DATA TO EXAMINE:
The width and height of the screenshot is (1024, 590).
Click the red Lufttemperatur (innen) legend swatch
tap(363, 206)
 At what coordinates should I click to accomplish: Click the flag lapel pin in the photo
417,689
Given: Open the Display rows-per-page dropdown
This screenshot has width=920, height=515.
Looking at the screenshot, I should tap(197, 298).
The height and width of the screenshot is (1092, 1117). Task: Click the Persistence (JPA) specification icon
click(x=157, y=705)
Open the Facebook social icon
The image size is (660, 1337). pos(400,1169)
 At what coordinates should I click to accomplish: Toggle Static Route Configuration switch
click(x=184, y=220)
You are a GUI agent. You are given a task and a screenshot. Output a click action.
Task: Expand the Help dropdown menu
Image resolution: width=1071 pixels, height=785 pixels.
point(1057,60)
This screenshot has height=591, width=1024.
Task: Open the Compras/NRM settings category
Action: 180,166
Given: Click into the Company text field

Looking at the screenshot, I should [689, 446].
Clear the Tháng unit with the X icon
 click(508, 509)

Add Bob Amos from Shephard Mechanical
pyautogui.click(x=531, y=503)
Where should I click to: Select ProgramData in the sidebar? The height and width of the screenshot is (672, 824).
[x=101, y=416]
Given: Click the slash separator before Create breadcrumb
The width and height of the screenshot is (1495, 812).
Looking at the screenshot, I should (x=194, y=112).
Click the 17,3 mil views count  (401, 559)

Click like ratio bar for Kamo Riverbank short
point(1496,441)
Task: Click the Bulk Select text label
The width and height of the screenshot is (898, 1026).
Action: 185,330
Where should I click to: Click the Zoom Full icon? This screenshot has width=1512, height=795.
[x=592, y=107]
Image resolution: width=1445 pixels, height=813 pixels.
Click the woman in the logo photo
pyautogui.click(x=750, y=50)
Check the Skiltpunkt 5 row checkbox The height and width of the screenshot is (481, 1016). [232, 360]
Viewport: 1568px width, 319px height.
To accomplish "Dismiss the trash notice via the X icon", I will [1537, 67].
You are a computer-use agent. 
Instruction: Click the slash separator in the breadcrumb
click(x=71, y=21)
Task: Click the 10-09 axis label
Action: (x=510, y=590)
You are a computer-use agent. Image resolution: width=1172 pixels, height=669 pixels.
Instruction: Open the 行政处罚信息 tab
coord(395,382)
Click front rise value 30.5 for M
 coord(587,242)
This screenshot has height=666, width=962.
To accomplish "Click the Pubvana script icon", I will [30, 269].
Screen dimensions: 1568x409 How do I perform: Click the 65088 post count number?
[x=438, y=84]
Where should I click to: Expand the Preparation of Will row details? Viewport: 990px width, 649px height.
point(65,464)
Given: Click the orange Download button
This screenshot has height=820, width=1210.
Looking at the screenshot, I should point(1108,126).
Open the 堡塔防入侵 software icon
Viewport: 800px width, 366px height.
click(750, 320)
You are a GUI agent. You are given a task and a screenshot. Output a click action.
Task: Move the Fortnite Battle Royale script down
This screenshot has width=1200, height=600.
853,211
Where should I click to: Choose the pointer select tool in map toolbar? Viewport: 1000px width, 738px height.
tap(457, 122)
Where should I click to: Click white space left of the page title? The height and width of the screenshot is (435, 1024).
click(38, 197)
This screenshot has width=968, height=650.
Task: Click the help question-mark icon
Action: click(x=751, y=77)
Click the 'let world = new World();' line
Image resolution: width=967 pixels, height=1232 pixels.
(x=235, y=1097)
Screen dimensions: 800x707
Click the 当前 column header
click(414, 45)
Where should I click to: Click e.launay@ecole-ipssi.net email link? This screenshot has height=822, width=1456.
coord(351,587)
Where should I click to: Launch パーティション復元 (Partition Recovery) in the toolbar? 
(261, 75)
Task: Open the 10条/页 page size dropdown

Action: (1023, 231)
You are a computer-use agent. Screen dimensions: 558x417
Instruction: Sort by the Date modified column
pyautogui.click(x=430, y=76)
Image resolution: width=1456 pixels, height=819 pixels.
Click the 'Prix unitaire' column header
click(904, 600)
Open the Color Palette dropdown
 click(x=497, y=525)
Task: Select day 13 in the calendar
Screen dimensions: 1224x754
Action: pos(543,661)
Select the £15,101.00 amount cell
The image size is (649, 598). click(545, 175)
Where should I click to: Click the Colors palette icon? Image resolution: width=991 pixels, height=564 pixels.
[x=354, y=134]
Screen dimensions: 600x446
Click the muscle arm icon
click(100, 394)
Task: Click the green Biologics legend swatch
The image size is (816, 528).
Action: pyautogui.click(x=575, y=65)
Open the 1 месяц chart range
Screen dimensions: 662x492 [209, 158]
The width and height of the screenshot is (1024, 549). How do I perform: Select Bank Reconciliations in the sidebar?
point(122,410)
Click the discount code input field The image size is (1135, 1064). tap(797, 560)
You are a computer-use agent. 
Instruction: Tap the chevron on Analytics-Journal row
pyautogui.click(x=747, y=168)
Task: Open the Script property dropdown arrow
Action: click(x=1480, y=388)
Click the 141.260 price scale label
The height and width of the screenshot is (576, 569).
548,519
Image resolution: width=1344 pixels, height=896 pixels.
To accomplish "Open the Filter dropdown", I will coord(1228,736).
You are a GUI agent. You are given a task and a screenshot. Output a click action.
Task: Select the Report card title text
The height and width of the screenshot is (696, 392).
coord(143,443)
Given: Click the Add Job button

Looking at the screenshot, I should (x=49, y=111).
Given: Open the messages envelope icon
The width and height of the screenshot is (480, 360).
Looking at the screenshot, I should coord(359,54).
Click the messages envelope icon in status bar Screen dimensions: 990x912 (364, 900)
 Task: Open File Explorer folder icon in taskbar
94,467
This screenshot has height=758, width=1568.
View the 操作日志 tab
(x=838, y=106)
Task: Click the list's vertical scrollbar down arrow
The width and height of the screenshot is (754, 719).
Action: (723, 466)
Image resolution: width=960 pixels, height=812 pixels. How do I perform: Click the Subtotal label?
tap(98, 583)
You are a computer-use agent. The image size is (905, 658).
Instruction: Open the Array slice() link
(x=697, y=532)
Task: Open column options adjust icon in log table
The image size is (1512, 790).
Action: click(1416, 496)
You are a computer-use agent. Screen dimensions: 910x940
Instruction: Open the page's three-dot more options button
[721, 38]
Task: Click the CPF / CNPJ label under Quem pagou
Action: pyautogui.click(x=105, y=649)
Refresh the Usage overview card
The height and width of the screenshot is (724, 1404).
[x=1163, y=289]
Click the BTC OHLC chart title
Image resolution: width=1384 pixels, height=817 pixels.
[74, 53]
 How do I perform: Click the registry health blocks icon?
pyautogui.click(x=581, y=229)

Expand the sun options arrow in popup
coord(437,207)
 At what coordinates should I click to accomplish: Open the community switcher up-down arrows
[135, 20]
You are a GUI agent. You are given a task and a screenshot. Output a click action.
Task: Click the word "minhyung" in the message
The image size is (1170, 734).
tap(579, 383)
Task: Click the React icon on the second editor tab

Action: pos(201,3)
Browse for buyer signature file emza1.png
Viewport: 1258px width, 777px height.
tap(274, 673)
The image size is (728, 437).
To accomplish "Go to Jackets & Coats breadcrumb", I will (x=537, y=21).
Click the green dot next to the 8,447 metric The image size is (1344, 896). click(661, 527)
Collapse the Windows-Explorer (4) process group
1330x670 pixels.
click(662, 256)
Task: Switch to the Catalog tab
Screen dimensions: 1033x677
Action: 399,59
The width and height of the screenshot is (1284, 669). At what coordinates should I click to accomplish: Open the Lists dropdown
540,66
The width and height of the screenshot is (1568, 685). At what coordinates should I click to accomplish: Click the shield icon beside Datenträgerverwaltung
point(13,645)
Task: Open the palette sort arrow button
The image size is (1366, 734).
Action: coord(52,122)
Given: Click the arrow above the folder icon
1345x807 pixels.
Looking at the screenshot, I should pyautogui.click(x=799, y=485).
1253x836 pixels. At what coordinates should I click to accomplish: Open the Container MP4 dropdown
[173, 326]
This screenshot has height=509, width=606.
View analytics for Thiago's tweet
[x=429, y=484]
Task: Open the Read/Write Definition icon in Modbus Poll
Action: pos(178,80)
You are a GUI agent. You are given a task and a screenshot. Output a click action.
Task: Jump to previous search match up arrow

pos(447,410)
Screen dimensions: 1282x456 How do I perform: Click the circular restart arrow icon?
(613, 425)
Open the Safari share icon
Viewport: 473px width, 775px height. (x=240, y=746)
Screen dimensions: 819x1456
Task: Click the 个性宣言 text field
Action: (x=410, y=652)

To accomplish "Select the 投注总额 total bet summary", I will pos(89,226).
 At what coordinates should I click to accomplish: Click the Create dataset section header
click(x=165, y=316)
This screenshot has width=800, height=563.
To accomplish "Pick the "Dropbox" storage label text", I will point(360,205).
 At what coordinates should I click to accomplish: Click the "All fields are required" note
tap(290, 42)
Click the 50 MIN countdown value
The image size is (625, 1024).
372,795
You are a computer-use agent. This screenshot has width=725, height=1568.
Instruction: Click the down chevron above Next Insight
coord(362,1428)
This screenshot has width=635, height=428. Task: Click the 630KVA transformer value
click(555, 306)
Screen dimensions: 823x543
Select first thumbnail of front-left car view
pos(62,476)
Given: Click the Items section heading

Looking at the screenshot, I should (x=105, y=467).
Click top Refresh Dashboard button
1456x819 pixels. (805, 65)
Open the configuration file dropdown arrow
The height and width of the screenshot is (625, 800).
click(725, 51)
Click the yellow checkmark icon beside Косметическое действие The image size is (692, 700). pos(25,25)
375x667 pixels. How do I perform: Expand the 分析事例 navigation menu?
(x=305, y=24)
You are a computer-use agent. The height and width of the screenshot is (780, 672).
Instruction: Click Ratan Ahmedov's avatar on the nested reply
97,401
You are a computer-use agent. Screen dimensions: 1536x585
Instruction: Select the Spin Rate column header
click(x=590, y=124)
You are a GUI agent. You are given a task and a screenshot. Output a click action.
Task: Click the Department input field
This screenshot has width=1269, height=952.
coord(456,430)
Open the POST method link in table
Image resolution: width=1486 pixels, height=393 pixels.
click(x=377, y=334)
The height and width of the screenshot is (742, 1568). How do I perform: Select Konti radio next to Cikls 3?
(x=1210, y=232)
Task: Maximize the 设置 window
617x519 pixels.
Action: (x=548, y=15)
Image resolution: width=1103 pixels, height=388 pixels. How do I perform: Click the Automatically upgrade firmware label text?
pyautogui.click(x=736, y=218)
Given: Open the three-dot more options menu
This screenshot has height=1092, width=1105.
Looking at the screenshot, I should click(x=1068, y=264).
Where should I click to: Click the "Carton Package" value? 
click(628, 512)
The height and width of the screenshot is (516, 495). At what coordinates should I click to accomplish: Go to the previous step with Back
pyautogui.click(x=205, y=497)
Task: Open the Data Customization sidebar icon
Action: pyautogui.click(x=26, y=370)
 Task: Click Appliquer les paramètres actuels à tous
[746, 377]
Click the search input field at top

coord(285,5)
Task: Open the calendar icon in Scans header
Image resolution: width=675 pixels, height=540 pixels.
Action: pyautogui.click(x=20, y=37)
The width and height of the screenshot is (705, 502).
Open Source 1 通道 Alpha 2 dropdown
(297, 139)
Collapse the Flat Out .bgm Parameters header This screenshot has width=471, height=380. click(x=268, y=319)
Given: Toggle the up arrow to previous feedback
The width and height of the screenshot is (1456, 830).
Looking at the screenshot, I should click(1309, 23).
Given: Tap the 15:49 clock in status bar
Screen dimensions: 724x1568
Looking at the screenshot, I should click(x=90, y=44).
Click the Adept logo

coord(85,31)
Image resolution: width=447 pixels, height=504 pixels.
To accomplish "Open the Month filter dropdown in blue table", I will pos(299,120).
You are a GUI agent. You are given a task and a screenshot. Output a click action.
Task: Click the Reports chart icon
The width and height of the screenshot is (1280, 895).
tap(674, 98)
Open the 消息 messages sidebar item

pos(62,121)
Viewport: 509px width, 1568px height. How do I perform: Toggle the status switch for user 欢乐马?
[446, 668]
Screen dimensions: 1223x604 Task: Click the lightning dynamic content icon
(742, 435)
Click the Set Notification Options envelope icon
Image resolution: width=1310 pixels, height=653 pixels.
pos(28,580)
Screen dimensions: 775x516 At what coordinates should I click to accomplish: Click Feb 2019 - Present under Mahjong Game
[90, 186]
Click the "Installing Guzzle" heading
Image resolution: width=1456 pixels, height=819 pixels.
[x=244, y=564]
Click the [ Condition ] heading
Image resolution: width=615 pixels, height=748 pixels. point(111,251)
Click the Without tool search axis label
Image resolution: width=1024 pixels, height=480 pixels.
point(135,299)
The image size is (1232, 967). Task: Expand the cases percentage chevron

WHAT YOU NEED TO DO:
From the listing above, collect every line that mentions the word "calendar".

ANSWER SPACE:
Task: Select day 13 in the calendar
Task: Open the calendar icon in Scans header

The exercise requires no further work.